This semester I'm teaching from Hastie, Tibshirani, and Friedman's book, The Elements of Statistical Learning, 2nd Edition. The authors provide aMixture Simulation data set that has two continuous predictors and a binary outcome. This data is used to demonstrate classification procedures by plotting classification boundaries in the two predictors. For example, the figure below is a reproduction of Figure 2.5 in the book:

The solid line represents the Bayes decision boundary (i.e., {x: Pr("orange"|x) = 0.5}), which is computed from the model used to simulate these data. The Bayes decision boundary and other boundaries are determined by one or more surfaces (e.g., Pr("orange"|x)), which are generally omitted from the graphics. In class, we decided to use the R package rgl to create a 3D representation of this surface. Below is the code and graphic (well, a 2D projection) associated with the Bayes decision boundary:

library(rgl)
load(url("http://statweb.stanford.edu/~tibs/ElemStatLearn/datasets/ESL.mixture.rda"))
dat <- ESL.mixture ## create 3D graphic, rotate to view 2D x1/x2 projection
par3d(FOV=1,userMatrix=diag(4))
plot3d(dat$xnew[,1], dat$xnew[,2], dat$prob, type="n",
xlab="x1", ylab="x2", zlab="",
axes=FALSE, box=TRUE, aspect=1) ## plot points and bounding box
x1r <- range(dat$px1)
x2r <- range(dat$px2)
pts <- plot3d(dat$x[,1], dat$x[,2], 1,
type="p", radius=0.5, add=TRUE,
col=ifelse(dat$y, "orange", "blue"))
lns <- lines3d(x1r[c(1,2,2,1,1)], x2r[c(1,1,2,2,1)], 1) ## draw Bayes (True) decision boundary; provided by authors
dat$probm <- with(dat, matrix(prob, length(px1), length(px2)))
dat$cls <- with(dat, contourLines(px1, px2, probm, levels=0.5))
pls <- lapply(dat$cls, function(p) lines3d(p$x, p$y, z=1)) ## plot marginal (w.r.t mixture) probability surface and decision plane
sfc <- surface3d(dat$px1, dat$px2, dat$prob, alpha=1.0,
color="gray", specular="gray")
qds <- quads3d(x1r[c(1,2,2,1)], x2r[c(1,1,2,2)], 0.5, alpha=0.4,
color="gray", lit=FALSE)

In the above graphic, the probability surface is represented in gray, and the Bayes decision boundary occurs where the plane f(x) = 0.5 (in light gray) intersects with the probability surface.

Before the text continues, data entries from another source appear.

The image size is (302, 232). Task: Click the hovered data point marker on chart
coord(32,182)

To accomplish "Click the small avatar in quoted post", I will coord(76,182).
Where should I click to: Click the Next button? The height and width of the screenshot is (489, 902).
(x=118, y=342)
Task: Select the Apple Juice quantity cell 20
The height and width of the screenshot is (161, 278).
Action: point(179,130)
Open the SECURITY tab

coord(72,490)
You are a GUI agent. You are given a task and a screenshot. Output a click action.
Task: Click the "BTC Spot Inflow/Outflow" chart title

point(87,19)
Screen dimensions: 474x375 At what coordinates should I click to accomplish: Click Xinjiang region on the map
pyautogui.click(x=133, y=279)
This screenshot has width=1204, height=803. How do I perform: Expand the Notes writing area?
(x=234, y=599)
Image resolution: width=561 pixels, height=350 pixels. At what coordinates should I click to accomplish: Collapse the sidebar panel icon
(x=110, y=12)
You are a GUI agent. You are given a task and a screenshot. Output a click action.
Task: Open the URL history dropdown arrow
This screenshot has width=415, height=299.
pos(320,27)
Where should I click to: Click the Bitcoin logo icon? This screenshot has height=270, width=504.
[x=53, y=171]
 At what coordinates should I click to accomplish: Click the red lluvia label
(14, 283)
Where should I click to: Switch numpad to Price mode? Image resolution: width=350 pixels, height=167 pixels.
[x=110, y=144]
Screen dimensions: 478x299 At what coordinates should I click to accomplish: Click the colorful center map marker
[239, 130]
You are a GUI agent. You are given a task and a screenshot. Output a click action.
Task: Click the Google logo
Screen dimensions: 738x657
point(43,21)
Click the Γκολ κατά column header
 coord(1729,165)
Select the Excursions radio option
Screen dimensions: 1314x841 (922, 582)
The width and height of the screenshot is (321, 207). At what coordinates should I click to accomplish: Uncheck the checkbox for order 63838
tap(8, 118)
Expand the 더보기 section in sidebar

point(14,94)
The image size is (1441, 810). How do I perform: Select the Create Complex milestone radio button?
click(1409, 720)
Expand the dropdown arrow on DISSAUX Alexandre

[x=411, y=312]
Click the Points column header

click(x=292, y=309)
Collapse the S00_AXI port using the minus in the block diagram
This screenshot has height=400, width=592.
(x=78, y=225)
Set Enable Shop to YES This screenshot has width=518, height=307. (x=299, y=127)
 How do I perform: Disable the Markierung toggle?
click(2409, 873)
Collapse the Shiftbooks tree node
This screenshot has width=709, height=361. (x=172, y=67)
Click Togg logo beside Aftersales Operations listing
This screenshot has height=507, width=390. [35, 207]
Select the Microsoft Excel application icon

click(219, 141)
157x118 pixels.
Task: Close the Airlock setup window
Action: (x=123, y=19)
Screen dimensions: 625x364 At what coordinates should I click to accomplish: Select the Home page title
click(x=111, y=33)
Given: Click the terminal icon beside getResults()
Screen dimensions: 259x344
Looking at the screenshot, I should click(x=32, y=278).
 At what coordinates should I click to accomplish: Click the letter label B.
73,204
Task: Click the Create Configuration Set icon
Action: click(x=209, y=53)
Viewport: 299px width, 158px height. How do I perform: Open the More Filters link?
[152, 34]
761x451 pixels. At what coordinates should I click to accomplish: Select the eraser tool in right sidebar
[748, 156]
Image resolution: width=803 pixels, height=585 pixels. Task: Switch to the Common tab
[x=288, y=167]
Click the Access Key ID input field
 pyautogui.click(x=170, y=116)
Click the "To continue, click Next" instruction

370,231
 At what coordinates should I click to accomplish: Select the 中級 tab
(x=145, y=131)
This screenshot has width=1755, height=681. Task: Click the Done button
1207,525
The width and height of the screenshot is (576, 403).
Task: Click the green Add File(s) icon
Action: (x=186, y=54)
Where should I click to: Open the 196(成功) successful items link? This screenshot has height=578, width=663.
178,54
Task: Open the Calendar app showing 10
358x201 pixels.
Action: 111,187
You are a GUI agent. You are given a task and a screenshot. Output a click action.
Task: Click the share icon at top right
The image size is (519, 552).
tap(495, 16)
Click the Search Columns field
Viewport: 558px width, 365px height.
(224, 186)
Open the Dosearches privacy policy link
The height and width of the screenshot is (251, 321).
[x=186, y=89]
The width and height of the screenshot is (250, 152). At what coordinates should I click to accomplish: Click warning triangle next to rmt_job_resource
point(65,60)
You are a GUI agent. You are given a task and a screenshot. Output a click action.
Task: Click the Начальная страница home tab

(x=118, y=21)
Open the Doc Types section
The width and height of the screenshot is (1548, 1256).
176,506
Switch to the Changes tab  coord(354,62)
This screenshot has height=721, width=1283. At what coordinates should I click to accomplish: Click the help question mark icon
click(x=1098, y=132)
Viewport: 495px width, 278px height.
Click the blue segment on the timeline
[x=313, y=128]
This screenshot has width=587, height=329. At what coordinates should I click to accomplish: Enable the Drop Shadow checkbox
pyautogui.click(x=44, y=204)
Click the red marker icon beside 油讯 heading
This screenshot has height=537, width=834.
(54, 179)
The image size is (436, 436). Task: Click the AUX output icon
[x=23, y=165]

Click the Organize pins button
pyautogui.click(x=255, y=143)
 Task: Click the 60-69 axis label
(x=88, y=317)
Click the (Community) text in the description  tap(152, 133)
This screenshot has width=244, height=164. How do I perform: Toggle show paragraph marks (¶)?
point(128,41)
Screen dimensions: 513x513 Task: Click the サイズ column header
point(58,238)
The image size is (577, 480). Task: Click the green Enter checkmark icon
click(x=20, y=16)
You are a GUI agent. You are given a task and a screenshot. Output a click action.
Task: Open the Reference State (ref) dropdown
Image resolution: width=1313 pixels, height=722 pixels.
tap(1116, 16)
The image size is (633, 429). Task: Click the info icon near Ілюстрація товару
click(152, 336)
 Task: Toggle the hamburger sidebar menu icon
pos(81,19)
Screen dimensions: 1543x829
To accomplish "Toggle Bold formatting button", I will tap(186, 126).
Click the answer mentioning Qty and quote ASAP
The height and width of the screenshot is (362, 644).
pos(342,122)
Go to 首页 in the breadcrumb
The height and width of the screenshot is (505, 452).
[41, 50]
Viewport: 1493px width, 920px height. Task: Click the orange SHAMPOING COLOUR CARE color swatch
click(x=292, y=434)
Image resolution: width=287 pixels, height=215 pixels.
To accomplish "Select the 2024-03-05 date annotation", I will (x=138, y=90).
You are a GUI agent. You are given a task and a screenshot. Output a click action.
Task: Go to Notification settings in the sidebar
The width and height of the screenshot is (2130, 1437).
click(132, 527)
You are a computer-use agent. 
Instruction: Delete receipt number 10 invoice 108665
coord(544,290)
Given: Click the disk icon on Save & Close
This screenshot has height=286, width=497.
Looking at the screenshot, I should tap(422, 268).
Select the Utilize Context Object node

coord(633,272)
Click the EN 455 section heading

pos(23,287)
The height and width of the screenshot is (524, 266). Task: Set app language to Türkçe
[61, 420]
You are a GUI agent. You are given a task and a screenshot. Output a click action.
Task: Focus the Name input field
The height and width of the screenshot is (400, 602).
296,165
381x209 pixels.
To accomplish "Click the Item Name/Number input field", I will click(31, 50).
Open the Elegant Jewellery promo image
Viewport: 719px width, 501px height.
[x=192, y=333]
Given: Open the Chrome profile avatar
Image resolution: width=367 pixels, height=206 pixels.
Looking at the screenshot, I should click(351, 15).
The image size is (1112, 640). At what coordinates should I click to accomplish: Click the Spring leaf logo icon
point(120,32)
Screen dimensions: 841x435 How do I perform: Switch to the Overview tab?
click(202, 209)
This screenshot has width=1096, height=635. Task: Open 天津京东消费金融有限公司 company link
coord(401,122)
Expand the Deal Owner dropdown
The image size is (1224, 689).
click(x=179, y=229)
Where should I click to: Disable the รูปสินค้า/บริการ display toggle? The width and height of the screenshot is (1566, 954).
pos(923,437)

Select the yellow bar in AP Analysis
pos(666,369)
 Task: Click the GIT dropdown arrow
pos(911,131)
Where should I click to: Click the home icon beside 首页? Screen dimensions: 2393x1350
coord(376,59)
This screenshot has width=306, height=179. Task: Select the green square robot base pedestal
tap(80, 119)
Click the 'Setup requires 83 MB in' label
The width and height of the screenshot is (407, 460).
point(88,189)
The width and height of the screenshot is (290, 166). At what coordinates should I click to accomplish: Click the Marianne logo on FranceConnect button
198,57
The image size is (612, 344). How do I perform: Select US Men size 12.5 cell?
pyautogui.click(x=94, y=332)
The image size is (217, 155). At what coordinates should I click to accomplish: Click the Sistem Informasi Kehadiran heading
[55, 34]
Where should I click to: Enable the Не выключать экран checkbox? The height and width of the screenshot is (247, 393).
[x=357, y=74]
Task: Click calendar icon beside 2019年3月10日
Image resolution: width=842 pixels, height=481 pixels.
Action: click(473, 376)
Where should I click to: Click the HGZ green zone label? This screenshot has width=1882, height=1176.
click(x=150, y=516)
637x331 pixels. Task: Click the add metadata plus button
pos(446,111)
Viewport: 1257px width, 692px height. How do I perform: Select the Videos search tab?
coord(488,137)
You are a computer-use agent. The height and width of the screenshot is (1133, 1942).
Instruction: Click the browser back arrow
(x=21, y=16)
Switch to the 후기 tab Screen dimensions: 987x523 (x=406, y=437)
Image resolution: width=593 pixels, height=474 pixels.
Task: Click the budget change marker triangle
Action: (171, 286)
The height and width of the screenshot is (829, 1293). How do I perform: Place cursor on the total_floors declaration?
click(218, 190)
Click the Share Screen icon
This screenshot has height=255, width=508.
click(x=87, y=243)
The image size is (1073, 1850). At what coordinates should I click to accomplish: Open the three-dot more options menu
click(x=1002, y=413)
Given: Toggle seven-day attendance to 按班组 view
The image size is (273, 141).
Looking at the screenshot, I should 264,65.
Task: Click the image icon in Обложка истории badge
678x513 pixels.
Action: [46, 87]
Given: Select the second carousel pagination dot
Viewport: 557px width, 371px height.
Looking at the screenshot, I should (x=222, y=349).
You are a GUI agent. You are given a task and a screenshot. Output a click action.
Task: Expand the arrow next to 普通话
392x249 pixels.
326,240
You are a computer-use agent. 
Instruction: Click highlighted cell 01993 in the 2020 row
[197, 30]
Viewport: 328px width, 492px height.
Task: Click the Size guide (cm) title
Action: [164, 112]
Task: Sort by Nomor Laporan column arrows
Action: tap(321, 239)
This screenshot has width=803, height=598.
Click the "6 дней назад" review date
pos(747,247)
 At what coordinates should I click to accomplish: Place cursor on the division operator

Of course, the classification task is to estimate a decision boundary given the data. Chapter 5 presents two multidimensional splines approaches, in conjunction with binary logistic regression, to estimate a decision boundary. The upper panel of Figure 5.11 in the book shows the decision boundary associated with additive natural cubic splines in x1 and x2 (4 df in each direction; 1+(4-1)+(4-1) = 7 parameters), and the lower panel shows the corresponding tensor product splines (4x4 = 16 parameters), which are much more flexible, of course. The code and graphics below reproduce the decision boundaries shown in Figure 5.11, and additionally illustrate the estimated probability surface (note: this code below should only be executed after the above code, since the 3D graphic is modified, rather than created anew):

Reproducing Figure 5.11 (top):

## clear the surface, decision plane, and decision boundary
par3d(userMatrix=diag(4)); pop3d(id=sfc); pop3d(id=qds)
for(pl in pls) pop3d(id=pl) ## fit additive natural cubic spline model
library(splines)
ddat <- data.frame(y=dat$y, x1=dat$x[,1], x2=dat$x[,2])
form.add <- y ~ ns(x1, df=3)+
ns(x2, df=3)
fit.add <- glm(form.add, data=ddat, family=binomial(link="logit")) ## compute probabilities, plot classification boundary
probs.add <- predict(fit.add, type="response",
newdata = data.frame(x1=dat$xnew[,1], x2=dat$xnew[,2]))
dat$probm.add <- with(dat, matrix(probs.add, length(px1), length(px2)))
dat$cls.add <- with(dat, contourLines(px1, px2, probm.add, levels=0.5))
pls <- lapply(dat$cls.add, function(p) lines3d(p$x, p$y, z=1)) ## plot probability surface and decision plane
sfc <- surface3d(dat$px1, dat$px2, probs.add, alpha=1.0,
color="gray", specular="gray")
qds <- quads3d(x1r[c(1,2,2,1)], x2r[c(1,1,2,2)], 0.5, alpha=0.4,
color="gray", lit=FALSE)

Reproducing Figure 5.11 (bottom)

## clear the surface, decision plane, and decision boundary
par3d(userMatrix=diag(4)); pop3d(id=sfc); pop3d(id=qds)
for(pl in pls) pop3d(id=pl) ## fit tensor product natural cubic spline model
form.tpr <- y ~ 0 + ns(x1, df=4, intercept=TRUE):
ns(x2, df=4, intercept=TRUE)
fit.tpr <- glm(form.tpr, data=ddat, family=binomial(link="logit")) ## compute probabilities, plot classification boundary
probs.tpr <- predict(fit.tpr, type="response",
newdata = data.frame(x1=dat$xnew[,1], x2=dat$xnew[,2]))
dat$probm.tpr <- with(dat, matrix(probs.tpr, length(px1), length(px2)))
dat$cls.tpr <- with(dat, contourLines(px1, px2, probm.tpr, levels=0.5))
pls <- lapply(dat$cls.tpr, function(p) lines3d(p$x, p$y, z=1)) ## plot probability surface and decision plane
sfc <- surface3d(dat$px1, dat$px2, probs.tpr, alpha=1.0,
color="gray", specular="gray")
qds <- quads3d(x1r[c(1,2,2,1)], x2r[c(1,1,2,2)], 0.5, alpha=0.4,
color="gray", lit=FALSE)

Although the graphics above are static, it is possible to embed an interactive 3D version within a web page (e.g., see the rgl vignette; best with Google Chrome), using the rgl function writeWebGL. I gave up on trying to embed such a graphic into this WordPress blog post, but I have created a separate page for the interactive 3D version of Figure 5.11b. Duncan Murdoch's work with this package is reall nice!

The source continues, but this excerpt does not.